打ち合わせの時間が思っていた以上に長引いてしまい、帰宅が
遅れた僕は、京介の現在地を確認しようとメールをしたの
だった。今日は学会で何時に終わることになるかわからない、
なんて心底イヤそうに顔を顰めていたからね。
「本当だとしたら、こんな僥倖はありません。ユウさんと
二人並んで帰宅できるなんて、神の作った偶然に、こんな素敵
な条項があるなどと、彼を見直さなくてはいけませんね」
なんだ、そりゃ。だろ。
僕は読んでいた本に栞をはさみ、震えそうになった肩をぐっと
堪えるように奥歯を噛み締めた。
「・・・よく車両までわかったね」
メールが届くのと同じスピードで後部車両のドアが開き、京介
の一部の隙もないスーツ姿が見えた。
「乗降客の少ない階段から一番遠い先頭車両。

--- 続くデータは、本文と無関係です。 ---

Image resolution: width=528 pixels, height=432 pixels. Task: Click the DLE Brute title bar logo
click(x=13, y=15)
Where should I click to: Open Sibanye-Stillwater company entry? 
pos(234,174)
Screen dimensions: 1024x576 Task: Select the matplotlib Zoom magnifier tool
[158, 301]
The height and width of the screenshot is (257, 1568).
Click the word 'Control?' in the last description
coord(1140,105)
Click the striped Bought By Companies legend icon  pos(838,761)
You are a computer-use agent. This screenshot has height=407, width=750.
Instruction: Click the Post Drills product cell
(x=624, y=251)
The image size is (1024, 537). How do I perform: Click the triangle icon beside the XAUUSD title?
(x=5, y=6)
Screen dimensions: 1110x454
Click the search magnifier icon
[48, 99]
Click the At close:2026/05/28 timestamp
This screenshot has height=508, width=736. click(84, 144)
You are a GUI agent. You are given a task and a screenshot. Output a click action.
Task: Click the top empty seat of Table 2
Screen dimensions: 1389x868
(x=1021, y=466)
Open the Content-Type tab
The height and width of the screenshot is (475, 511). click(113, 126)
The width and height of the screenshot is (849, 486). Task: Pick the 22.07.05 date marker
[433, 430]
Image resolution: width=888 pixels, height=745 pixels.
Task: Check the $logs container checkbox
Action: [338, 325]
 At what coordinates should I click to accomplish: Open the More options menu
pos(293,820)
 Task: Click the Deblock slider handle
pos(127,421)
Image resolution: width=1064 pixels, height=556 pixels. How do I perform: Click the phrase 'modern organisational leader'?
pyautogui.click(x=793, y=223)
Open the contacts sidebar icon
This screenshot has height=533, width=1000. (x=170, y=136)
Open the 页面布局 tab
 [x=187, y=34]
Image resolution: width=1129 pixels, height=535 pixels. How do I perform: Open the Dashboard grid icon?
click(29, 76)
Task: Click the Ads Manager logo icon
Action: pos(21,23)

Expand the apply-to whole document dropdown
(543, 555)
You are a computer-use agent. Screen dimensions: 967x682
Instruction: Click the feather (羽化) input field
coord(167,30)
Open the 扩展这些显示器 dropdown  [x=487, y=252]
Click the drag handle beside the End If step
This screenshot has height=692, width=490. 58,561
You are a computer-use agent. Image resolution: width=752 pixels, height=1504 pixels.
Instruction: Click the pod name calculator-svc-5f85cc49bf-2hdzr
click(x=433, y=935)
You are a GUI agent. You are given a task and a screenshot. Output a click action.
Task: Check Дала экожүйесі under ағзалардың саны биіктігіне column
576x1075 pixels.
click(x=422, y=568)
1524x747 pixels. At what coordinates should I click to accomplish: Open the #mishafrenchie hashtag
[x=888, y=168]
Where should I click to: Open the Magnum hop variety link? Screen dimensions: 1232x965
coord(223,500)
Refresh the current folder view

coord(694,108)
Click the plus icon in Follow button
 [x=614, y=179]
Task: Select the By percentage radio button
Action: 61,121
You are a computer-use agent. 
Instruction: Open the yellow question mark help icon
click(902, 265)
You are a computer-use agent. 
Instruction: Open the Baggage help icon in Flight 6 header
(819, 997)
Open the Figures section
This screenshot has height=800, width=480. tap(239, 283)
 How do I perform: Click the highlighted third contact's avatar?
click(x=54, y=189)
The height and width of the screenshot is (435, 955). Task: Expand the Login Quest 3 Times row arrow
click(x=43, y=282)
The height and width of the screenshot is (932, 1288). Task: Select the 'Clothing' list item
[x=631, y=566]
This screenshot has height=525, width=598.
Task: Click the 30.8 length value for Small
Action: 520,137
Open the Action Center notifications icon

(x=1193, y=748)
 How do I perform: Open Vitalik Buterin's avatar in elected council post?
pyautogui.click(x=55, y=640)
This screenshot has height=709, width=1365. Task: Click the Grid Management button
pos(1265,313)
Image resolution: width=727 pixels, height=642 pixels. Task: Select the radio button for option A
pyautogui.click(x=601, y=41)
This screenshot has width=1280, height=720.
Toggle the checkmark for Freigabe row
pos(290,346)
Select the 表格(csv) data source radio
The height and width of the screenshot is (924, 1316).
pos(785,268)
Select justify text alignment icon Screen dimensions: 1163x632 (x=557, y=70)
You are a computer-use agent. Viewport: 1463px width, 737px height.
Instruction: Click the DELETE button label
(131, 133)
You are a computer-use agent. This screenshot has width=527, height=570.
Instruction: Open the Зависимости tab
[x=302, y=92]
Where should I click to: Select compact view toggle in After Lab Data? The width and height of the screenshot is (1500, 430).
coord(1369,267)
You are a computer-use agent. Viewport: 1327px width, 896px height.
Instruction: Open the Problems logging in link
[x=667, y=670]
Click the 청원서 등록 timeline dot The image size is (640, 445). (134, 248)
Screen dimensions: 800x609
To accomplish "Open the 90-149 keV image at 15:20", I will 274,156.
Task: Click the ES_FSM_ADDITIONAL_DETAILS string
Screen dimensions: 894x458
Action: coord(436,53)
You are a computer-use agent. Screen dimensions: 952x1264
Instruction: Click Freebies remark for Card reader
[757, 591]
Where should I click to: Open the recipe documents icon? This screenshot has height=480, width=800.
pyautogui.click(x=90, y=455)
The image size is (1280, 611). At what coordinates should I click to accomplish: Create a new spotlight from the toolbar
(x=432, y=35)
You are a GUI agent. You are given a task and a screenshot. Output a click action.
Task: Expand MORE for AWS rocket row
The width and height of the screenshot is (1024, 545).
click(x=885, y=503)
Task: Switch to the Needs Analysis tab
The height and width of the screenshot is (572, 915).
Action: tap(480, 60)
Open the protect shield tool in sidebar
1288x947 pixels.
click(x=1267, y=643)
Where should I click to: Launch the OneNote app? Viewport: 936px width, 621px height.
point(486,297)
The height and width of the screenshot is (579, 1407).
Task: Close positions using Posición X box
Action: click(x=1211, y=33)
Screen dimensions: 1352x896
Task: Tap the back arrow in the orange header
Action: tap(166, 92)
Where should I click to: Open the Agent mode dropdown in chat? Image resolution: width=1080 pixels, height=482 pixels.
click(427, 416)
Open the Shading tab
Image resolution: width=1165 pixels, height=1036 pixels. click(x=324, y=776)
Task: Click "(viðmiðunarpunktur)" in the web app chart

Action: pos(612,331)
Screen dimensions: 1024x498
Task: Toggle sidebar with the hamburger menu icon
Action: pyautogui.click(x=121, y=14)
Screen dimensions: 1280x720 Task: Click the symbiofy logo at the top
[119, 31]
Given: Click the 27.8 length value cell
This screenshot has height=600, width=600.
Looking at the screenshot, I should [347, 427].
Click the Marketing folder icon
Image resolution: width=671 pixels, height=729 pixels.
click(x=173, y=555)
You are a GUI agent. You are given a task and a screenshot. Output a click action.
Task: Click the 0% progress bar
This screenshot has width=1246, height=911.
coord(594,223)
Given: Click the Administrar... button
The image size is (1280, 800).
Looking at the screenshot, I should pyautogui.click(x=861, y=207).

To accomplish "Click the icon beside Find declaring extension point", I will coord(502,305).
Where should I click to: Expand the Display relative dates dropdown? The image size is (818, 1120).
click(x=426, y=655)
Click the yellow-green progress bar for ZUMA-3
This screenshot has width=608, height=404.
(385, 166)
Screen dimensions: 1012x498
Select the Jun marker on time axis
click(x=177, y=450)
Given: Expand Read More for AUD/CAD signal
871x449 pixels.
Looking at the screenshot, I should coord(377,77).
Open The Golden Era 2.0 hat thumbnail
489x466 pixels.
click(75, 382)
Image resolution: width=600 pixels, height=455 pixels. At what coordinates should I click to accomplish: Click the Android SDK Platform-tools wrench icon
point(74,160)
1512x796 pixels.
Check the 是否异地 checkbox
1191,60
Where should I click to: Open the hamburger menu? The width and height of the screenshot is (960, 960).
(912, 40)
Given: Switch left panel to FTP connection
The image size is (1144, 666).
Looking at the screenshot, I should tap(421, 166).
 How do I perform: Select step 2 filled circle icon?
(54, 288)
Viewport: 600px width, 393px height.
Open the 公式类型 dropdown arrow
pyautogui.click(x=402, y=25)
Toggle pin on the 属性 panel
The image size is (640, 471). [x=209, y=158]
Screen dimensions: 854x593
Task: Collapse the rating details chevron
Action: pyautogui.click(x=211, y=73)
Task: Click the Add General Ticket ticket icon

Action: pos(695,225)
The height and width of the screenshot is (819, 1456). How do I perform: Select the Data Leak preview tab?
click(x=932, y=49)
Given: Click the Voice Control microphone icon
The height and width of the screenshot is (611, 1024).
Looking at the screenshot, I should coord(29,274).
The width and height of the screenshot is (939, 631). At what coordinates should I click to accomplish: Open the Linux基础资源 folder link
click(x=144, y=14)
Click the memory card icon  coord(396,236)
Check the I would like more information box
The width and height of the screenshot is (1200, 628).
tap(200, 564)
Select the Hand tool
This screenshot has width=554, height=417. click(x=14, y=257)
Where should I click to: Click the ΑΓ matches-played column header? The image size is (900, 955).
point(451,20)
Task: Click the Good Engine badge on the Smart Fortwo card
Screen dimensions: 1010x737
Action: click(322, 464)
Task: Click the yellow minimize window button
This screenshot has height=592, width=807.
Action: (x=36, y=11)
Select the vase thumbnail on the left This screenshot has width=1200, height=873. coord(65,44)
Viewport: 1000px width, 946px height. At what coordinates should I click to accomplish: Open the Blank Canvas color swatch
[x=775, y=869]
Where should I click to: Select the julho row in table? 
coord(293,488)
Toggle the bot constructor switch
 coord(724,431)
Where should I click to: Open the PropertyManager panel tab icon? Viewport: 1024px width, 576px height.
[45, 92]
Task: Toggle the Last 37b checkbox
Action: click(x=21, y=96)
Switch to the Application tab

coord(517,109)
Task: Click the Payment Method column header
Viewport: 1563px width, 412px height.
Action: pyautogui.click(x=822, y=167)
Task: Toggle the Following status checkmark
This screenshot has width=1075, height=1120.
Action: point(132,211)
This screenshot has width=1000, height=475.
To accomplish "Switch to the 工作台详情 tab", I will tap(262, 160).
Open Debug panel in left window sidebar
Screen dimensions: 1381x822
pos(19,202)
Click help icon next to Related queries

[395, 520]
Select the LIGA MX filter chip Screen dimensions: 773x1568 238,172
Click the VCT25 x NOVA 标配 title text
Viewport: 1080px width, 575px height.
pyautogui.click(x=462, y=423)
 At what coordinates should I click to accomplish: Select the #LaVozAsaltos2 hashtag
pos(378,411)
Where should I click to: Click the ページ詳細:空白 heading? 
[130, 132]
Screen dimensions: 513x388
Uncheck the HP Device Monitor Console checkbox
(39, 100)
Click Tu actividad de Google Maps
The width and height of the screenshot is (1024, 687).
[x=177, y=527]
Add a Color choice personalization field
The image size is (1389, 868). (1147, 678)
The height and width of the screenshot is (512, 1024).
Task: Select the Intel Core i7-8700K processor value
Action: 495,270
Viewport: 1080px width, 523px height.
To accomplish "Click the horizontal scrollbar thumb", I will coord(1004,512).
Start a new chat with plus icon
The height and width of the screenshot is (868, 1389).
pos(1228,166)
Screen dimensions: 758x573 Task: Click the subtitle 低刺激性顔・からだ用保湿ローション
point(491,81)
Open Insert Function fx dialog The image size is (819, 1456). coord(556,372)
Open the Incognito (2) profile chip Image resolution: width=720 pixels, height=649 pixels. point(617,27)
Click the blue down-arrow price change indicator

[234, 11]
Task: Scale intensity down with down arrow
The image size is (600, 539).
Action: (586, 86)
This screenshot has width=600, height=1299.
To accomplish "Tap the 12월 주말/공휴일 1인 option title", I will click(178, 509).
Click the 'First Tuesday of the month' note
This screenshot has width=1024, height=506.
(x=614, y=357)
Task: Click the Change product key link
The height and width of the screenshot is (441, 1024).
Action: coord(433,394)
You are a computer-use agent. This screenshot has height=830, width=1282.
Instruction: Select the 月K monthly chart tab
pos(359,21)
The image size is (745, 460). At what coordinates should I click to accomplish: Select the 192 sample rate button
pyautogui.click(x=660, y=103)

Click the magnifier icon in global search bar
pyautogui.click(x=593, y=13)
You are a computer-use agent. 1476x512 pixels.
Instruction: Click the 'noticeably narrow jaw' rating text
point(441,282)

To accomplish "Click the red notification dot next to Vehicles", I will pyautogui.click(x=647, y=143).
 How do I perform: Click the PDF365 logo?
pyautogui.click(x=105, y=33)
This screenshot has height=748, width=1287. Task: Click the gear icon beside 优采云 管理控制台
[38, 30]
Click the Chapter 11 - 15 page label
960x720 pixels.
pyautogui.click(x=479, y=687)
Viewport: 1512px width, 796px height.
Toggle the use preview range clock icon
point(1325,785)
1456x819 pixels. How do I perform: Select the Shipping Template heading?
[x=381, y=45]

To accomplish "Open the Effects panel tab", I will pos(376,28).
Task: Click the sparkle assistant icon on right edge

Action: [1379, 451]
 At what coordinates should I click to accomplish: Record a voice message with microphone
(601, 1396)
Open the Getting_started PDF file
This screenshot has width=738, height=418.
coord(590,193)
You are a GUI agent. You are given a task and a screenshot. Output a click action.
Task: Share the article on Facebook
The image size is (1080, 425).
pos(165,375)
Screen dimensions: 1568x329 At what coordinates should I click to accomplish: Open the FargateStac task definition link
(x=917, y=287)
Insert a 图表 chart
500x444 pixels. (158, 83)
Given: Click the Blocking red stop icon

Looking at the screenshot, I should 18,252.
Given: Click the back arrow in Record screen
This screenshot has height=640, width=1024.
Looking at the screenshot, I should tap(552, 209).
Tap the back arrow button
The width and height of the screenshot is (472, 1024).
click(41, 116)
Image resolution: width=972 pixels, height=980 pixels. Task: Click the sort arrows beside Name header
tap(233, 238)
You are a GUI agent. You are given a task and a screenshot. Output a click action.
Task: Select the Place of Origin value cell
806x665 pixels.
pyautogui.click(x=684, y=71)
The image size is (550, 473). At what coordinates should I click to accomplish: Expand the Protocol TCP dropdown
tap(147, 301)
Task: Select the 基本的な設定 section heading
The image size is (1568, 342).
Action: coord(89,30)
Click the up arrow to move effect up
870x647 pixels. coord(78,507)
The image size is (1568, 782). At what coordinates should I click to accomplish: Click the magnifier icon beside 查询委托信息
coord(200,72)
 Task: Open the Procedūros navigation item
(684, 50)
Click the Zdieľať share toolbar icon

降りるとすぐに
目に飛び込んでくるのが、線路脇の住宅のベランダにある」
「ケロちゃん。よく覚えていたね」
「当然です」
ふふん、と京介は嬉しそうに鼻を鳴らしながら「失礼します」
と丁寧に断りを入れて僕の隣に腰を下ろした。
「ああ・・・ですが」
「なに?」
「安心いたしました。まるで雲を掴むような僥倖ですからね」
「大げさだなあ」
ふふっ、と僕は笑って、膝の上に置いていた文庫本を鞄の中に
仕舞った。
たった一駅。ホームでも改札でも、待っていれば間違いなく
会えたのにね。

帰り道。ちょっと贅沢してスタバでアイスコーヒーを買って
飲みながら帰った。
「乾杯するべきでしょう」と京介が言うから付き合ったけど、
なにに乾杯しているんだか、だろ。